Moreover, where jurisdiction depends upon a factual condition, the existence of which must be found by the tribunal, and the tribunal finds, in an adversary proceeding, that the condition exists, the determination is not subject to collateral attack, even though it might have been reversible *234 on appeal. People v. Lavandera, 108 Cal. App. 2d 431, 239 P.2d 30.

The Fund's remaining argument is that it was erroneously required to pay compensation for a permanent partial disability of 12½%. We agree. The claimant admittedly reduced his disability to 10% by the operation. He did not notify the Commission or the Fund of his intention to have the operation or request that the Fund pay for the operation before he had it. The employer or insurer has the first right of selecting the physician and services requisite to proper treatment of the employee. Baeza v. Remington Arms Co., 122 Colo. 510, 224 P.2d 223; C.R.S. '53, 81-12-12 (1960 Perm.Supp.).

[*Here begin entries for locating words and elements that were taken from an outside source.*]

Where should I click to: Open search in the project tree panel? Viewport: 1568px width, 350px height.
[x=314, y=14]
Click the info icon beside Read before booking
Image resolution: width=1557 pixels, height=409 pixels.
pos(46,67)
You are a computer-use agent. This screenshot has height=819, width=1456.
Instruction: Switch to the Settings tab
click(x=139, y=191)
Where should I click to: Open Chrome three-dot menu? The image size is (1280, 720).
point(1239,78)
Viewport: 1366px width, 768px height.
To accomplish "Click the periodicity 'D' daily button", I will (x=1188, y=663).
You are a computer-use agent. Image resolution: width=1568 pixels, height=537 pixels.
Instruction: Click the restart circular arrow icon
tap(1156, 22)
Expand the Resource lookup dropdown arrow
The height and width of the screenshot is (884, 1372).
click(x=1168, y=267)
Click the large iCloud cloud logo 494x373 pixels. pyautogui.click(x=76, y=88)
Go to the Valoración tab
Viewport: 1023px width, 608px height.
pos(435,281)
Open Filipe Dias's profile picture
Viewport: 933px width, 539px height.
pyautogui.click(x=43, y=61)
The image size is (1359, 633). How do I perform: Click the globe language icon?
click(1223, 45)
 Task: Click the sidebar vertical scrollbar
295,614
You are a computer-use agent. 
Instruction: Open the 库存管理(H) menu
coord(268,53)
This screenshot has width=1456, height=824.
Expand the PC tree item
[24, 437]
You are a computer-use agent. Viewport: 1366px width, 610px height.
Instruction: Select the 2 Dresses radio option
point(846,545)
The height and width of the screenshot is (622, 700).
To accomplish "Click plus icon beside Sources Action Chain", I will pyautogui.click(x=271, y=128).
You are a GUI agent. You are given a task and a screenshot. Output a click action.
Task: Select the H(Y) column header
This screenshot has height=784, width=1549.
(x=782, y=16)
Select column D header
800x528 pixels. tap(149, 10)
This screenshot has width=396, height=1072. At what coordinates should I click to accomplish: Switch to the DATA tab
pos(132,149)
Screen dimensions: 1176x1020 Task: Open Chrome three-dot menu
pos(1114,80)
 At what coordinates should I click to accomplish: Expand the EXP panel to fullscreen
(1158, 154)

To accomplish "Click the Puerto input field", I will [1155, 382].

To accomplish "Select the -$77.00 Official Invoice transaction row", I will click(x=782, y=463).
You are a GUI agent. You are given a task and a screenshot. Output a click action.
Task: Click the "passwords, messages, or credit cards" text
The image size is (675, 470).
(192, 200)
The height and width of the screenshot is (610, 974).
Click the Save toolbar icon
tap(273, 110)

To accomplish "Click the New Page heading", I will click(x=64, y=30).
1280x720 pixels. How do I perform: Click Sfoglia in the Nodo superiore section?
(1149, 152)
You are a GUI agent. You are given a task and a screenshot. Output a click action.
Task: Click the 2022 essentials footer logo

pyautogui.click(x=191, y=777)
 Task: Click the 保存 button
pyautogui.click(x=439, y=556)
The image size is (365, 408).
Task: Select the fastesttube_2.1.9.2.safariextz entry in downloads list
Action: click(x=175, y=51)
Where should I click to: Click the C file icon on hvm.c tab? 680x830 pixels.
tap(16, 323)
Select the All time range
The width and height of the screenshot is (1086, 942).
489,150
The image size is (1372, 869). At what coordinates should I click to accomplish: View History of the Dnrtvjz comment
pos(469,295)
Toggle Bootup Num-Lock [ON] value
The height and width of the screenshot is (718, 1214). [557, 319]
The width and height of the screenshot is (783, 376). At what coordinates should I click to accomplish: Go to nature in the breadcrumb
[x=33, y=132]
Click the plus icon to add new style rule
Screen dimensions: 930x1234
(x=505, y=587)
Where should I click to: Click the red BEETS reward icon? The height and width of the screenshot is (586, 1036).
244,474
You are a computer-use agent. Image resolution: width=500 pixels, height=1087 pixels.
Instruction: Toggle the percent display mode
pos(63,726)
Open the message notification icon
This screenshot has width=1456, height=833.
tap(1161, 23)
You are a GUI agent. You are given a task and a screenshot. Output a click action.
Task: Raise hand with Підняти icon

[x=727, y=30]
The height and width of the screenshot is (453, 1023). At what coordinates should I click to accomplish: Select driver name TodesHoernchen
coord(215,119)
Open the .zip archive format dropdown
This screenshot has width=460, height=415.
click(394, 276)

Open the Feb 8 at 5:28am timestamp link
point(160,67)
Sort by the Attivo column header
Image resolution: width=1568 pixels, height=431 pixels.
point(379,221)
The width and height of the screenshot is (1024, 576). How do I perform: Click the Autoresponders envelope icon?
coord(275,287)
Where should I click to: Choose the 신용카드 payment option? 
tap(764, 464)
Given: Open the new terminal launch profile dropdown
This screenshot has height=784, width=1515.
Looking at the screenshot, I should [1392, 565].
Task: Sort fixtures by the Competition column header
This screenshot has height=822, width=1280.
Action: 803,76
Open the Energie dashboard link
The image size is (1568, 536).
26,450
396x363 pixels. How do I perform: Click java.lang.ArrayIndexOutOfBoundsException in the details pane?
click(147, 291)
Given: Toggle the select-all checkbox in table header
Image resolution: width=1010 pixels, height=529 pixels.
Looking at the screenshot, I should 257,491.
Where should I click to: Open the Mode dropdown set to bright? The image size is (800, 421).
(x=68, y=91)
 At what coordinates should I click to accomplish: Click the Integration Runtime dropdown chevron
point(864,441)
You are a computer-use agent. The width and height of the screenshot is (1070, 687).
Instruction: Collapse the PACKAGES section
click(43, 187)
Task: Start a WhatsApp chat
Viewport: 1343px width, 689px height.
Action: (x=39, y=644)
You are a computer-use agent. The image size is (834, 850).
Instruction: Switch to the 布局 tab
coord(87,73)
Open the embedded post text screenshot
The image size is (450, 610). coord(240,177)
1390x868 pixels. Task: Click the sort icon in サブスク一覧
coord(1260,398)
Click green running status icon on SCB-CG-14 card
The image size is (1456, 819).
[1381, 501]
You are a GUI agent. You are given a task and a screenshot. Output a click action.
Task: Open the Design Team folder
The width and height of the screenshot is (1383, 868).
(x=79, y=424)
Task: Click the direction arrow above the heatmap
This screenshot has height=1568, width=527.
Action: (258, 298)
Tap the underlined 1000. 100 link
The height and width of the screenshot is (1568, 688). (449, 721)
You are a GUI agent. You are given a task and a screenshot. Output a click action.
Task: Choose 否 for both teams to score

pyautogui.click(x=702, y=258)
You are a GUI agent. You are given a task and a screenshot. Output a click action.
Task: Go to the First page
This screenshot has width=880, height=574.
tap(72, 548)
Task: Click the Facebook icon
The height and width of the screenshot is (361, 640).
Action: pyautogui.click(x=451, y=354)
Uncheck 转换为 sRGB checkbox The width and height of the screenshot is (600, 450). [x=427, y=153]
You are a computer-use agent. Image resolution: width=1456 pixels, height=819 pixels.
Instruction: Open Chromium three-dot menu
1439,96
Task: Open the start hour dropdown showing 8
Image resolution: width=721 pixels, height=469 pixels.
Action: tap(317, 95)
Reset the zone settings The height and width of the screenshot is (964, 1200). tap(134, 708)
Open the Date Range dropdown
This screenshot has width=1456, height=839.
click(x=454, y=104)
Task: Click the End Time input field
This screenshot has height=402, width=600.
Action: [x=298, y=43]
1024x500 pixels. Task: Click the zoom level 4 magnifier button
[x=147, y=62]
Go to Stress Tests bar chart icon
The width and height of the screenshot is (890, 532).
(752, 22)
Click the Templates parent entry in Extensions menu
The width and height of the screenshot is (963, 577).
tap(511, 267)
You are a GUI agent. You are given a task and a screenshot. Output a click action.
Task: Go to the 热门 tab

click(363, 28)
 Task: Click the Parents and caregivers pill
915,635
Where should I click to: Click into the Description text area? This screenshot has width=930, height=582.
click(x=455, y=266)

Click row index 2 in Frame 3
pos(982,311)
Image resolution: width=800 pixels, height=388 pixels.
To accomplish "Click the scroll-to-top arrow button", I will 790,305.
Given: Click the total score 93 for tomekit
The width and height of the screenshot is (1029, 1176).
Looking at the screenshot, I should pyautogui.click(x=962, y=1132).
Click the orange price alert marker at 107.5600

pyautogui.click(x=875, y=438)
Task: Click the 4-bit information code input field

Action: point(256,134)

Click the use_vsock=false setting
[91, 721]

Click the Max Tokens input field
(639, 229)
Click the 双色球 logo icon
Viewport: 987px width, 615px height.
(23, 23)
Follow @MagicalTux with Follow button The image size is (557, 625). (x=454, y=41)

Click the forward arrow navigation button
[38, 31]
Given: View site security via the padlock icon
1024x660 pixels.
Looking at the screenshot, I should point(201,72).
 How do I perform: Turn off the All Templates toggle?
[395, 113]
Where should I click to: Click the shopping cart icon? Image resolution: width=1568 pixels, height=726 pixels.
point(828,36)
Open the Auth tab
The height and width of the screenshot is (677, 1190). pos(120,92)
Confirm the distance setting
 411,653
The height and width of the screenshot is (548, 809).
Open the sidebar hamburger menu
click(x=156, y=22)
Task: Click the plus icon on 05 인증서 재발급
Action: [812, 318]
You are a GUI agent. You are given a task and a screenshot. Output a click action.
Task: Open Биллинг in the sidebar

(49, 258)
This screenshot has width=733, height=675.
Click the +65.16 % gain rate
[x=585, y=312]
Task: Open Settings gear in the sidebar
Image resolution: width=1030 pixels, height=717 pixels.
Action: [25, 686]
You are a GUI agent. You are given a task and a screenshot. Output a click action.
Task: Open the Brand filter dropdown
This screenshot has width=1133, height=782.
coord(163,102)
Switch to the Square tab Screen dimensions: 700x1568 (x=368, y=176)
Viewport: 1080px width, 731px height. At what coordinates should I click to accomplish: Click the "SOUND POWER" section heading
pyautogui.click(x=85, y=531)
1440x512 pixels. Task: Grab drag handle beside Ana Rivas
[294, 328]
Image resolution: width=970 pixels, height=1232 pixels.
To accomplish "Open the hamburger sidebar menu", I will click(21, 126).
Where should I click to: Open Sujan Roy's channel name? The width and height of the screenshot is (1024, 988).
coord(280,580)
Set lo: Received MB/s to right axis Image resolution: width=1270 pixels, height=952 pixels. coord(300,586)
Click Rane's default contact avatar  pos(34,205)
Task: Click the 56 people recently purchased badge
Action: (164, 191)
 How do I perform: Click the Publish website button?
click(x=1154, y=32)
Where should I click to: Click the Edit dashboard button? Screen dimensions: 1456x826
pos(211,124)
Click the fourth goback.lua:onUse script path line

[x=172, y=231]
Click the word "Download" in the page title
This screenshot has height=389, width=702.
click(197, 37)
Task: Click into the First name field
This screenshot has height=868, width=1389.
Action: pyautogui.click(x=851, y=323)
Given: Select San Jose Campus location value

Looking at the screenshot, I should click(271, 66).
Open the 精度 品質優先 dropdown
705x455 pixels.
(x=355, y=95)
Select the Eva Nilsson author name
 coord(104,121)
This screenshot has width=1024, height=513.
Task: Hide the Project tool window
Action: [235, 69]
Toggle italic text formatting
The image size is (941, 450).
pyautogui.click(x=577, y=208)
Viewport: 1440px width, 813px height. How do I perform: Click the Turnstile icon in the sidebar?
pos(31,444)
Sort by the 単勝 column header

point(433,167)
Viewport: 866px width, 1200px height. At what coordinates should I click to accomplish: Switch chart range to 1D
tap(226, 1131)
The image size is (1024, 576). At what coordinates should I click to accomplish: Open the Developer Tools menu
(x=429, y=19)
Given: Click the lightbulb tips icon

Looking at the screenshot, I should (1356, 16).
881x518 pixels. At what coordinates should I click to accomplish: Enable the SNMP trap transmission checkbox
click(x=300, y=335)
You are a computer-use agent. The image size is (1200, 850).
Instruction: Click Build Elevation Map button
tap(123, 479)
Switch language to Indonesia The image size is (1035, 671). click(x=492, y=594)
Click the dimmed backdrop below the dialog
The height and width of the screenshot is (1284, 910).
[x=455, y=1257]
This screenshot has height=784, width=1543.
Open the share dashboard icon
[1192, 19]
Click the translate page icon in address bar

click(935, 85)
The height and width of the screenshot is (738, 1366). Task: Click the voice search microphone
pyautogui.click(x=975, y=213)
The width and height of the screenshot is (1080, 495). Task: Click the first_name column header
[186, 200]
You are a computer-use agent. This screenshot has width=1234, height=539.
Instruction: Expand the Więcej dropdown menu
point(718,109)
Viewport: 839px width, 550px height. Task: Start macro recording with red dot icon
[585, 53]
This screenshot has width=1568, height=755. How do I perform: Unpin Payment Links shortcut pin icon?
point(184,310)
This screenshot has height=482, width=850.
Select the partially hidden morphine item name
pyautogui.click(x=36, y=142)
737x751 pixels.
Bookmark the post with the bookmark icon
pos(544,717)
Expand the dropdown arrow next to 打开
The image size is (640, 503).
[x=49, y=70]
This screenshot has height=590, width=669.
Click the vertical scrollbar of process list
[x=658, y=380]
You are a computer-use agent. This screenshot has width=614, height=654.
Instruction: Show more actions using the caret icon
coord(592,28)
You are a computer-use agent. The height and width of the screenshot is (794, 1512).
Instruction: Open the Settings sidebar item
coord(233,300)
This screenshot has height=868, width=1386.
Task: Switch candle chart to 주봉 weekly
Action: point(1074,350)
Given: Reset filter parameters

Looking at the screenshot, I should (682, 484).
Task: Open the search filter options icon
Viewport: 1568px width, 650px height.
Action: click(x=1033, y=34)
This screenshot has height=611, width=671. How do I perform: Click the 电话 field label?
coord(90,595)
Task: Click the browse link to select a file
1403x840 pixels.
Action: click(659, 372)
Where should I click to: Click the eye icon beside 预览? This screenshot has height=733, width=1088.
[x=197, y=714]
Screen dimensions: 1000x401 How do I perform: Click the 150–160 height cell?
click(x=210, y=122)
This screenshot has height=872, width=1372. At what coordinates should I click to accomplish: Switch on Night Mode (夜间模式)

Moreover, an injured workman has a general obligation to act reasonably in minimizing the consequences of his injury and the liability of his employer. E. L. Mendenhall Co. v. Kell, 359 P.2d 234 Okl.); Lobnitz v. Orange Memorial Hospital, 126 So. 2d 739 (Fla.); Morono v. Cody, 99 N.H. 479, 115 A.2d 650. Under his duty to minimize damages, the claimant must notify the insurer or the Commission of a proposed treatment, in order to give the insurer the opportunity of paying the medical expenses. The insurer may resultantly be able to have the claimant's disability (and, consequently, its payments) reduced a great deal by paying a relatively small medical expense. If the claimant does not give this opportunity to the insurer, but incurs the medical expense on his own, the insurer's liability is limited to compensation for the lower degree of disability which resulted from the operation. On the other hand, if the insurer refuses to pay for the corrective surgery after notice to him that the claimant desires such surgery, the insurer is liable for the degree of disability which obtained before the corrective surgery.

The judgment is reversed and remanded, with directions to order the Commission to enter an award for compensation for a permanent partial disability of 10%.